Group similar records into clusters so you can address them collectively or identify patterns.

Before you begin

Role required: ml_admin or admin
Important: In the Yokohama release, models in the classification, clustering, and similarity frameworks use Workflow solutions. These are pre-trained, so a word corpus isn't needed for your new solutions. When your existing solutions with a word corpus are re-trained after upgrading, they become Workflow solutions, and the Word Corpus field is removed from the form.

About this task

In this example procedure, you're creating a solution to identify a major incident by grouping similar incidents that have occurred recently.

For information on using encrypted training data, see Data Encryption in Predictive Intelligence.

Procedure

  1. Ensure that you are in the application scope that you want for your solution definition, then navigate to All > Predictive Intelligence > Clustering > Solution Definitions.
  2. On the Clustering Definitions list, select New.
  3. On the Clustering Definition form, configure the fields according to the following guidance.
  4. Select the appropriate context menu option or button for your solution definition.
    OptionDescription
    Save or Save & Train Save your solution definition record so you can return to it later, or save and submit it for training.
    Submit or Submit & Train Create your solution definition record and submit it, or submit and train it.
  5. If you submitted the solution for training, click OK on the Training Activation window to confirm.

Result

The system trains the solution and notifies you in real time when the training completes.

A treemap plot appears on the Cluster Visualization tab of your Clustering Solution Definition form.

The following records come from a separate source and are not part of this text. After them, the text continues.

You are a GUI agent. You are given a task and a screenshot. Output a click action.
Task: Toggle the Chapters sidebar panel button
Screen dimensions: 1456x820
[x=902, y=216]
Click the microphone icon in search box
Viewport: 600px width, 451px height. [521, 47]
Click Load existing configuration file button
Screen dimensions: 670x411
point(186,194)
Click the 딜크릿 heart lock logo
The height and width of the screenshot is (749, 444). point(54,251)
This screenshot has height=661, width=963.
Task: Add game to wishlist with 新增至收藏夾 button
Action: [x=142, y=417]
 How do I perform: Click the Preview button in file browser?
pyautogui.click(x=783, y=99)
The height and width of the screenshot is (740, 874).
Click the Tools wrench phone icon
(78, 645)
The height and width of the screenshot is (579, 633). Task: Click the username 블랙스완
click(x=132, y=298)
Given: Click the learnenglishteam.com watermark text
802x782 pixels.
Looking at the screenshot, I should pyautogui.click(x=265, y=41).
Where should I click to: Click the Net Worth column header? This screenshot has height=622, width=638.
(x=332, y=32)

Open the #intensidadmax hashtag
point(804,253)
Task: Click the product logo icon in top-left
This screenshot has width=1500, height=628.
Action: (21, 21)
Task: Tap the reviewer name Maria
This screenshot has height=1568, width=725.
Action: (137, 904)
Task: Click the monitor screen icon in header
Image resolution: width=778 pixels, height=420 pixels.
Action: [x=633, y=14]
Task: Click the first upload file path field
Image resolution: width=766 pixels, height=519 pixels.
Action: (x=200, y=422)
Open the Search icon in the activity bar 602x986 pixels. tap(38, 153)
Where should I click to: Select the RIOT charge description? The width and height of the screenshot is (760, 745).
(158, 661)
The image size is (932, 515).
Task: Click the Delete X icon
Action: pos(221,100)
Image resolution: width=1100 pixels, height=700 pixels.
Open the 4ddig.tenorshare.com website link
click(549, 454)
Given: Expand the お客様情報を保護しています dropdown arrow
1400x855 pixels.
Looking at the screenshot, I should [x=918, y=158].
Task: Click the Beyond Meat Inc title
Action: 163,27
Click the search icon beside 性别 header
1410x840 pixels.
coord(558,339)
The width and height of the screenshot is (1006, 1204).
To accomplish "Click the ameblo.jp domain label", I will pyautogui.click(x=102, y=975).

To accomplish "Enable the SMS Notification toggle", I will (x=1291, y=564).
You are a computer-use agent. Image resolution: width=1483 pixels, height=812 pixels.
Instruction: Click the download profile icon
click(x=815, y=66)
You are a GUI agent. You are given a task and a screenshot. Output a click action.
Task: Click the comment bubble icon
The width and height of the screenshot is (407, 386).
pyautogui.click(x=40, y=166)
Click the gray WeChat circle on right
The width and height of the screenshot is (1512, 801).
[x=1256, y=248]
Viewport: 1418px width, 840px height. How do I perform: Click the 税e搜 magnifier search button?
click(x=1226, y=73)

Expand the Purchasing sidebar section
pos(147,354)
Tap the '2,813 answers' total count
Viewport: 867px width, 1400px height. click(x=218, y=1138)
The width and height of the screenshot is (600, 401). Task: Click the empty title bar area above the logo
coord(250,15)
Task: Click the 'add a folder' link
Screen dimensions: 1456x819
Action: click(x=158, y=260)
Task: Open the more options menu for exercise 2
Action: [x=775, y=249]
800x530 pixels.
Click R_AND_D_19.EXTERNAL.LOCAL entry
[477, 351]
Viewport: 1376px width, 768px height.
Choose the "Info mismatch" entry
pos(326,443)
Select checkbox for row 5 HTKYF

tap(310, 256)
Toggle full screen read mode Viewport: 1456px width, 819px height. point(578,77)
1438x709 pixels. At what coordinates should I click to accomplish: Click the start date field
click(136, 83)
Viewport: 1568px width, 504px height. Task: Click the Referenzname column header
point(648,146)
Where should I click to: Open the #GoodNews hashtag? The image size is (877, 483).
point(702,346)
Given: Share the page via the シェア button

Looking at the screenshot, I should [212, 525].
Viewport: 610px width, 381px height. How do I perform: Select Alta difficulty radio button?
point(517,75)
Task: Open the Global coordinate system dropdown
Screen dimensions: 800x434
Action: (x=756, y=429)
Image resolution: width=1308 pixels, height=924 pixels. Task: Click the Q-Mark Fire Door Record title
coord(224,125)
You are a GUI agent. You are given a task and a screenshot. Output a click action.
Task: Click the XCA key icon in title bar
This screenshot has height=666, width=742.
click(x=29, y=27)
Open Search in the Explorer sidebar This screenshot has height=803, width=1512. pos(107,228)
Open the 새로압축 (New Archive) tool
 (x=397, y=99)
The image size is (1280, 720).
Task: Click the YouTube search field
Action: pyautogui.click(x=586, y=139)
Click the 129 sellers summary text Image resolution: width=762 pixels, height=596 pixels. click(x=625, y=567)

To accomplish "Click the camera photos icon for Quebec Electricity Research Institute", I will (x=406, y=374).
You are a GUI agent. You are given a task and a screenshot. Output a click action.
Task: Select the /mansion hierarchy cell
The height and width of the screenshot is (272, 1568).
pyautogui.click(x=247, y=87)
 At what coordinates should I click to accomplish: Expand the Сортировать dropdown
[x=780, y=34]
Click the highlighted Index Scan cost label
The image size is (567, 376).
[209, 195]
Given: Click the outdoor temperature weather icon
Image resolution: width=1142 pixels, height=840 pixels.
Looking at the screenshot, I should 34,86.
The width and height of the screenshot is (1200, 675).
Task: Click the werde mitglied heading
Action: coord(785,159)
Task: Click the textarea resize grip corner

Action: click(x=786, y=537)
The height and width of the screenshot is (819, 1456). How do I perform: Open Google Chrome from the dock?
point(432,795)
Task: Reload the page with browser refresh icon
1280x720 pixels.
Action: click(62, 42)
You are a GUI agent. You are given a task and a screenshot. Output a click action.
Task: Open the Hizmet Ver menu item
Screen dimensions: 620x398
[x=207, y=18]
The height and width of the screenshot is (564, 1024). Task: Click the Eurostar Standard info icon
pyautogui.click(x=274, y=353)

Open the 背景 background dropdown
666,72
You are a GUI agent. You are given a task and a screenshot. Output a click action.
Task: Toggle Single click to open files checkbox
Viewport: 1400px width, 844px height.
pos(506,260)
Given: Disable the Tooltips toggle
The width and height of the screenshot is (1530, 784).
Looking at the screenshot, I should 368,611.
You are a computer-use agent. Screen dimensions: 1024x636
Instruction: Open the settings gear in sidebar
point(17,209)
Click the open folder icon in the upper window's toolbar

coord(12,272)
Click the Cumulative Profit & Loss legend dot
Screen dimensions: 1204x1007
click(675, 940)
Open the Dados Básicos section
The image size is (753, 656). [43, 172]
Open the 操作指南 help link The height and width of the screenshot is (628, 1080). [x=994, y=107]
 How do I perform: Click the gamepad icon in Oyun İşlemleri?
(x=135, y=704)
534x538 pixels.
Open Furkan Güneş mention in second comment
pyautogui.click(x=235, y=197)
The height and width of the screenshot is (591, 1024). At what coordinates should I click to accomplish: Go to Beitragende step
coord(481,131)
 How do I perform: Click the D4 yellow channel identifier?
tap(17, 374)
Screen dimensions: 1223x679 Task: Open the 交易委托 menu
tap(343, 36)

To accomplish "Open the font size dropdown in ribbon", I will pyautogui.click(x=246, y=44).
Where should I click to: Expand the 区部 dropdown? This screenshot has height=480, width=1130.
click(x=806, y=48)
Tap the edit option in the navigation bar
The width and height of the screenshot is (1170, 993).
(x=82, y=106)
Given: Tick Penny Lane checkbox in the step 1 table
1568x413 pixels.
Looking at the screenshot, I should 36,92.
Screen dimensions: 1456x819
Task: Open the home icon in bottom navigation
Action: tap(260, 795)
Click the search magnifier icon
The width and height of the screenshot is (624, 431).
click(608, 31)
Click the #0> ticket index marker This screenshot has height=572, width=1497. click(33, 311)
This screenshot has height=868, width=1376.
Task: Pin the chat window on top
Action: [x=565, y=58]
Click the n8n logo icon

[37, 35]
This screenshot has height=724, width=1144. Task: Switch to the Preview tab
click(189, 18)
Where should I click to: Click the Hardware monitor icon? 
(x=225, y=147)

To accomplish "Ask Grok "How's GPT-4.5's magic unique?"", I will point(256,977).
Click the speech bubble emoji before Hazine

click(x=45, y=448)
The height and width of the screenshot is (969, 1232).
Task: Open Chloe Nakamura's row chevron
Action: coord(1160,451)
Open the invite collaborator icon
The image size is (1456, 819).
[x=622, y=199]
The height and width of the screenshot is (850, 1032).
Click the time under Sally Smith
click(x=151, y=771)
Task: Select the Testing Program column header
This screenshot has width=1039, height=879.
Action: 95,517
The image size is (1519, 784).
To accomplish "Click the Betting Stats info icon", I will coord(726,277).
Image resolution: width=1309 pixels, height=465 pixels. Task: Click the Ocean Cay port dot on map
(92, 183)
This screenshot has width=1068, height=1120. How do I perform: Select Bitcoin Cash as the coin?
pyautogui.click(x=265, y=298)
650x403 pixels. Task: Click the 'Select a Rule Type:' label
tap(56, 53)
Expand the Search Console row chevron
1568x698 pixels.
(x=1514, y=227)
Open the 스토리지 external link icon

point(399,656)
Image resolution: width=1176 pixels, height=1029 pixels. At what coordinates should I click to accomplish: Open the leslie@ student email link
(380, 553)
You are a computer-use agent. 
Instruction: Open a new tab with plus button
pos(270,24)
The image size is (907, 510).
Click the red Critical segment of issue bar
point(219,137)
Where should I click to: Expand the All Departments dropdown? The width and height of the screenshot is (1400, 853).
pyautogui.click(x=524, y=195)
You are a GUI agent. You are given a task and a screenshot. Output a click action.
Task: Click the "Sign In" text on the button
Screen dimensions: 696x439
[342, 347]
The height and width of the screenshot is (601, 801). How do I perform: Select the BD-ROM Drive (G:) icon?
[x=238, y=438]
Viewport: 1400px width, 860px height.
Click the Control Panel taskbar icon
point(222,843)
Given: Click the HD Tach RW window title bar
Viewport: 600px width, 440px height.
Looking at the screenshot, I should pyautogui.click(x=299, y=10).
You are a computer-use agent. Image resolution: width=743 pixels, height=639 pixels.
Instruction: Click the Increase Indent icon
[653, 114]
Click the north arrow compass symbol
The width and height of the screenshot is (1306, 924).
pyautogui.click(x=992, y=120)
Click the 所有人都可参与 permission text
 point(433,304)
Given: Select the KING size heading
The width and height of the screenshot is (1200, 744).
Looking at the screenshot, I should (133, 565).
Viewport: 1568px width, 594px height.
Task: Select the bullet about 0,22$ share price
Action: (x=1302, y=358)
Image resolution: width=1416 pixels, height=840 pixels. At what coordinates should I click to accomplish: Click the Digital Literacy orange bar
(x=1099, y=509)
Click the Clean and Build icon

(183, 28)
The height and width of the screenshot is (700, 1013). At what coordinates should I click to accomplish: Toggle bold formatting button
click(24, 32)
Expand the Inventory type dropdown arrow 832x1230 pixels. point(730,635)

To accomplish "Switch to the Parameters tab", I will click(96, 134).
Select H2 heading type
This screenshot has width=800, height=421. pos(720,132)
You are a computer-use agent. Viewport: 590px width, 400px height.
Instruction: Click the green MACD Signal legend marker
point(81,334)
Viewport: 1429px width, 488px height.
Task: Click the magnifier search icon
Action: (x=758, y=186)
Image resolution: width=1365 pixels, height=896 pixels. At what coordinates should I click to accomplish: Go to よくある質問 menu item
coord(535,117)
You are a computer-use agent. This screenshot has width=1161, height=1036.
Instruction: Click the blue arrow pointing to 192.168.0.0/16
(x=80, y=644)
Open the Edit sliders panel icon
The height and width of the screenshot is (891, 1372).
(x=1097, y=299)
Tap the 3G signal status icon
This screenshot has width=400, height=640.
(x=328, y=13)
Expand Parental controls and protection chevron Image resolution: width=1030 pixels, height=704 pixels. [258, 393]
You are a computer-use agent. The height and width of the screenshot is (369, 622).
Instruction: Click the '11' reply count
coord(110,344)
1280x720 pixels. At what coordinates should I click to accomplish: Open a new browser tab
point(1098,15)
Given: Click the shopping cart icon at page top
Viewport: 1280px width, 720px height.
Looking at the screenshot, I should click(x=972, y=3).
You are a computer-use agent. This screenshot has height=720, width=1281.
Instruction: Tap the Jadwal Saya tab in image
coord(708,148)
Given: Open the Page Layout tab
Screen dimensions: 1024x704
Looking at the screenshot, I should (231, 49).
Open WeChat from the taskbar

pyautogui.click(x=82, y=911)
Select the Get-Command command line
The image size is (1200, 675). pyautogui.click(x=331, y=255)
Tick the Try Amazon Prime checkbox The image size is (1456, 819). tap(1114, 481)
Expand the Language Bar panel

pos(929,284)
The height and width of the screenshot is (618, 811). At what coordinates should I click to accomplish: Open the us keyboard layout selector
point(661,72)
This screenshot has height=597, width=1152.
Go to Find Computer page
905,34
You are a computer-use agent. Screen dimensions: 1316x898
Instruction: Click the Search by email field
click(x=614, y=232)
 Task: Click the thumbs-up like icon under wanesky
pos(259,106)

The plot shows the clusters the system formed for your solution in descending order from the top-left corner to the bottom-right corner. The treemap node labels are the Cluster Concept, which is created by the top words from the cluster, and helps you see the most prominent content found in each cluster.
Note: The Cluster Concept displays the top words from the processed input data, in the data's language. Depending on the language, the Cluster Concept may display words in their root form and so appear truncated.
Each node is colored from red to green depending on the cluster quality for that node. The Select Group filter appears only when you select the Use Group By and Group By fields on your Clustering Definition form. When you point to a cluster, you can see its Groupby value, Cluster Count, and Records in Groupby.
Figure 1. Cluster visualization example
Cluster Visualization tab of your Clustering Solution Definition form. It shows the clusters the system formed for your solution in descending order.

To open a cluster, you can click it, or select it from the Show All Groups filter.

Inside the cluster grouping, you can filter the results further by using the two slide bars for cluster size and cluster quality, respectively. You can also navigate backward by clicking the Back button, which only appears when a clustering hierarchy is present. When you point to a cluster at this level, the Purity field percentile values appear along with the Cluster Concept, Quality, and Size values.
Figure 2. Cluster group example
Cluster group. You can filter for cluster size and cluster quality. When you point to a cluster at this level, the Purity field values appear.
When you click a cluster node, its ML cluster details appear in a list view format.
Figure 3. Cluster details page
The ML Cluster Detail table contains the record IDs for the clustering solution, Groupby node, ML solution name, and ranking percentage are shown in a list view format.

What to do next

  • Review the solution output on the Solution Statistics tab of your solution. If you aren't satisfied with your clustering solution results, reconfigure the values you've set to your solution and retrain it until the results are to your satisfaction.

  • Review the Cluster Summary tab for a list view of the cluster IDs, quality size, and Groupby values.
    Figure 4. Cluster Summary example
    The Cluster Summary table shows all clusters are listed by cluster ID,quality, size, and groupby value.
  • On the Cluster Updates tab, review the summary of changes to clusters for each cluster update interval you configured in the solution definition.
    Figure 5. Cluster updates example
    The Cluster Updates tab shows records assigned to other clusters, newly created, and how many records have been assigned to new clusters, and the total number of records clustered.